Output every line of the data below verbatim, keeping the same order and leaving nothing out.

Task inputs →
--- start ---

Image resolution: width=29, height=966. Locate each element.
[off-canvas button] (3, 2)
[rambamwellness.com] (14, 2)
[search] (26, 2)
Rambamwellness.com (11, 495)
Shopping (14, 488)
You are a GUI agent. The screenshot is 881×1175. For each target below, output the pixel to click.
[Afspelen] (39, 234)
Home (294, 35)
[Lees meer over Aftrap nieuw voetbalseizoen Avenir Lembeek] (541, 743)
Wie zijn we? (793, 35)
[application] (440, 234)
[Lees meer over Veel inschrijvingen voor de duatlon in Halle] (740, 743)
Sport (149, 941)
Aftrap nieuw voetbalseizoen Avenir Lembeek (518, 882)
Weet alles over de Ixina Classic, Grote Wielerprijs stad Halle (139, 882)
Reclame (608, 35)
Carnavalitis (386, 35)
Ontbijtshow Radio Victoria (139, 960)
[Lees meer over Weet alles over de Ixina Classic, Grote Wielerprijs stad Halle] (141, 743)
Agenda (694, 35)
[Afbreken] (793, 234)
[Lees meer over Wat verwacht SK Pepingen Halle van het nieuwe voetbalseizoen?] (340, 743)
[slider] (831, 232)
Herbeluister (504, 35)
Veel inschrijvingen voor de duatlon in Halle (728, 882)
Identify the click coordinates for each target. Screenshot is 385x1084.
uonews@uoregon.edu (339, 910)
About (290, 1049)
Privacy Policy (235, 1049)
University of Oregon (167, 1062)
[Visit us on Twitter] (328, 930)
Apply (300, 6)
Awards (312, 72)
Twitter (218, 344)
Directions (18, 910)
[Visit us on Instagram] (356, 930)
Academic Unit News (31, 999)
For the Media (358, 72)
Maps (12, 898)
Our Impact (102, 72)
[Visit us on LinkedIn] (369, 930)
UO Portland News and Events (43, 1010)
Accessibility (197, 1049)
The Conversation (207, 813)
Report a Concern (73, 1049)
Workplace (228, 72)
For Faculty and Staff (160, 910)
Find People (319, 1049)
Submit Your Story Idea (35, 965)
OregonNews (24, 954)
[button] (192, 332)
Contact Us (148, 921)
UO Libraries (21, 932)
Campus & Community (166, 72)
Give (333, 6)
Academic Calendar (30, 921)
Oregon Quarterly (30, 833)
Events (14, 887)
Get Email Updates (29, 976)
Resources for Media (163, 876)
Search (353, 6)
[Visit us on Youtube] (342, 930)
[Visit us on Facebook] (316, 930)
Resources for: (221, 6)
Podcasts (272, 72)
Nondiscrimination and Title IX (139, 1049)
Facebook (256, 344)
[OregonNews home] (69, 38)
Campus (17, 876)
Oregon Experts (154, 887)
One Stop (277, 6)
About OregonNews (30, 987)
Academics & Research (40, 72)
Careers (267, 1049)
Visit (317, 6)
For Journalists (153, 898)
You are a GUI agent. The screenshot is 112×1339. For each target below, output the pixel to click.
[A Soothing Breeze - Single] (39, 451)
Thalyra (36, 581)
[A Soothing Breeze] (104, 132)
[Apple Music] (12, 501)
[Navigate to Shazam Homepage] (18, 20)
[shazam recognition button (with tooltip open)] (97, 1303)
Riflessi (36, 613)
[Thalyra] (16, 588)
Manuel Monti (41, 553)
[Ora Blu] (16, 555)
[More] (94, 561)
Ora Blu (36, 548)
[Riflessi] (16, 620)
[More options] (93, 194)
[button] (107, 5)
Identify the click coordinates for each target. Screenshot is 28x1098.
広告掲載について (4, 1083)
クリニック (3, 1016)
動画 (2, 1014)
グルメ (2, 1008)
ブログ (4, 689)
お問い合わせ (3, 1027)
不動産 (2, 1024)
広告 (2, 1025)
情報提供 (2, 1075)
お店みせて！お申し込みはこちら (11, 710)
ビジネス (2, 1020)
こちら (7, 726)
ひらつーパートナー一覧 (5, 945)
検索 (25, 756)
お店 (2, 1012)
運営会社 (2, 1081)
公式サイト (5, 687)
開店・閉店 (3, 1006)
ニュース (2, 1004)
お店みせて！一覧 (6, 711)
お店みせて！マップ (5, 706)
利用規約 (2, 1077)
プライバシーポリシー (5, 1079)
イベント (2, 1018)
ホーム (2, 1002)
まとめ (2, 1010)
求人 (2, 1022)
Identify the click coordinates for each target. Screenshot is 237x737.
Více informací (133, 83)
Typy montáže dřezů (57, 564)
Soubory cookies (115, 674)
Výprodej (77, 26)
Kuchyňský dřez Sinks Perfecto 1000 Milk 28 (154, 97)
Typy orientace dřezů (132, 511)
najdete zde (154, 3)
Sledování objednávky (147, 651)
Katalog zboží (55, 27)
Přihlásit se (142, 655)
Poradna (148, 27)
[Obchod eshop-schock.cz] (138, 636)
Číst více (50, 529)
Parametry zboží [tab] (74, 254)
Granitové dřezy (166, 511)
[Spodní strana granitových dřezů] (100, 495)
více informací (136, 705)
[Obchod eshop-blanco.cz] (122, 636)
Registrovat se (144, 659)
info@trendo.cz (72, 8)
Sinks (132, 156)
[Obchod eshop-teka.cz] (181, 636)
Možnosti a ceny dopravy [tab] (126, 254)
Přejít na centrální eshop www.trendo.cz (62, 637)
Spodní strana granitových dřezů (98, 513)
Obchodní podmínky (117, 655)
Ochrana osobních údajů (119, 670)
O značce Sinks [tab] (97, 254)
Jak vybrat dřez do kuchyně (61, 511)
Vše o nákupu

--- end ---

Response for this exercise →
Image resolution: width=29, height=966. Locate each element.
[off-canvas button] (3, 2)
[rambamwellness.com] (14, 2)
[search] (26, 2)
Rambamwellness.com (11, 495)
Shopping (14, 488)
You are a GUI agent. The screenshot is 881×1175. For each target below, output the pixel to click.
[Afspelen] (39, 234)
Home (294, 35)
[Lees meer over Aftrap nieuw voetbalseizoen Avenir Lembeek] (541, 743)
Wie zijn we? (793, 35)
[application] (440, 234)
[Lees meer over Veel inschrijvingen voor de duatlon in Halle] (740, 743)
Sport (149, 941)
Aftrap nieuw voetbalseizoen Avenir Lembeek (518, 882)
Weet alles over de Ixina Classic, Grote Wielerprijs stad Halle (139, 882)
Reclame (608, 35)
Carnavalitis (386, 35)
Ontbijtshow Radio Victoria (139, 960)
[Lees meer over Weet alles over de Ixina Classic, Grote Wielerprijs stad Halle] (141, 743)
Agenda (694, 35)
[Afbreken] (793, 234)
[Lees meer over Wat verwacht SK Pepingen Halle van het nieuwe voetbalseizoen?] (340, 743)
[slider] (831, 232)
Herbeluister (504, 35)
Veel inschrijvingen voor de duatlon in Halle (728, 882)
Identify the click coordinates for each target. Screenshot is 385x1084.
uonews@uoregon.edu (339, 910)
About (290, 1049)
Privacy Policy (235, 1049)
University of Oregon (167, 1062)
[Visit us on Twitter] (328, 930)
Apply (300, 6)
Awards (312, 72)
Twitter (218, 344)
Directions (18, 910)
[Visit us on Instagram] (356, 930)
Academic Unit News (31, 999)
For the Media (358, 72)
Maps (12, 898)
Our Impact (102, 72)
[Visit us on LinkedIn] (369, 930)
UO Portland News and Events (43, 1010)
Accessibility (197, 1049)
The Conversation (207, 813)
Report a Concern (73, 1049)
Workplace (228, 72)
For Faculty and Staff (160, 910)
Find People (319, 1049)
Submit Your Story Idea (35, 965)
OregonNews (24, 954)
[button] (192, 332)
Contact Us (148, 921)
UO Libraries (21, 932)
Campus & Community (166, 72)
Give (333, 6)
Academic Calendar (30, 921)
Oregon Quarterly (30, 833)
Events (14, 887)
Get Email Updates (29, 976)
Resources for Media (163, 876)
Search (353, 6)
[Visit us on Youtube] (342, 930)
[Visit us on Facebook] (316, 930)
Resources for: (221, 6)
Podcasts (272, 72)
Nondiscrimination and Title IX (139, 1049)
Facebook (256, 344)
[OregonNews home] (69, 38)
Campus (17, 876)
Oregon Experts (154, 887)
One Stop (277, 6)
About OregonNews (30, 987)
Academics & Research (40, 72)
Careers (267, 1049)
Visit (317, 6)
For Journalists (153, 898)
You are a GUI agent. The screenshot is 112×1339. For each target below, output the pixel to click.
[A Soothing Breeze - Single] (39, 451)
Thalyra (36, 581)
[A Soothing Breeze] (104, 132)
[Apple Music] (12, 501)
[Navigate to Shazam Homepage] (18, 20)
[shazam recognition button (with tooltip open)] (97, 1303)
Riflessi (36, 613)
[Thalyra] (16, 588)
Manuel Monti (41, 553)
[Ora Blu] (16, 555)
[More] (94, 561)
Ora Blu (36, 548)
[Riflessi] (16, 620)
[More options] (93, 194)
[button] (107, 5)
Identify the click coordinates for each target. Screenshot is 28x1098.
広告掲載について (4, 1083)
クリニック (3, 1016)
動画 (2, 1014)
グルメ (2, 1008)
ブログ (4, 689)
お問い合わせ (3, 1027)
不動産 (2, 1024)
広告 (2, 1025)
情報提供 (2, 1075)
お店みせて！お申し込みはこちら (11, 710)
ビジネス (2, 1020)
こちら (7, 726)
ひらつーパートナー一覧 (5, 945)
検索 (25, 756)
お店 (2, 1012)
運営会社 (2, 1081)
公式サイト (5, 687)
開店・閉店 (3, 1006)
ニュース (2, 1004)
お店みせて！一覧 (6, 711)
お店みせて！マップ (5, 706)
利用規約 (2, 1077)
プライバシーポリシー (5, 1079)
イベント (2, 1018)
ホーム (2, 1002)
まとめ (2, 1010)
求人 (2, 1022)
Identify the click coordinates for each target. Screenshot is 237x737.
Více informací (133, 83)
Typy montáže dřezů (57, 564)
Soubory cookies (115, 674)
Výprodej (77, 26)
Kuchyňský dřez Sinks Perfecto 1000 Milk 28 (154, 97)
Typy orientace dřezů (132, 511)
najdete zde (154, 3)
Sledování objednávky (147, 651)
Katalog zboží (55, 27)
Přihlásit se (142, 655)
Poradna (148, 27)
[Obchod eshop-schock.cz] (138, 636)
Číst více (50, 529)
Parametry zboží [tab] (74, 254)
Granitové dřezy (166, 511)
[Spodní strana granitových dřezů] (100, 495)
více informací (136, 705)
[Obchod eshop-blanco.cz] (122, 636)
Registrovat se (144, 659)
info@trendo.cz (72, 8)
Sinks (132, 156)
[Obchod eshop-teka.cz] (181, 636)
Možnosti a ceny dopravy [tab] (126, 254)
Přejít na centrální eshop www.trendo.cz (62, 637)
Spodní strana granitových dřezů (98, 513)
Obchodní podmínky (117, 655)
Ochrana osobních údajů (119, 670)
O značce Sinks [tab] (97, 254)
Jak vybrat dřez do kuchyně (61, 511)
Vše o nákupu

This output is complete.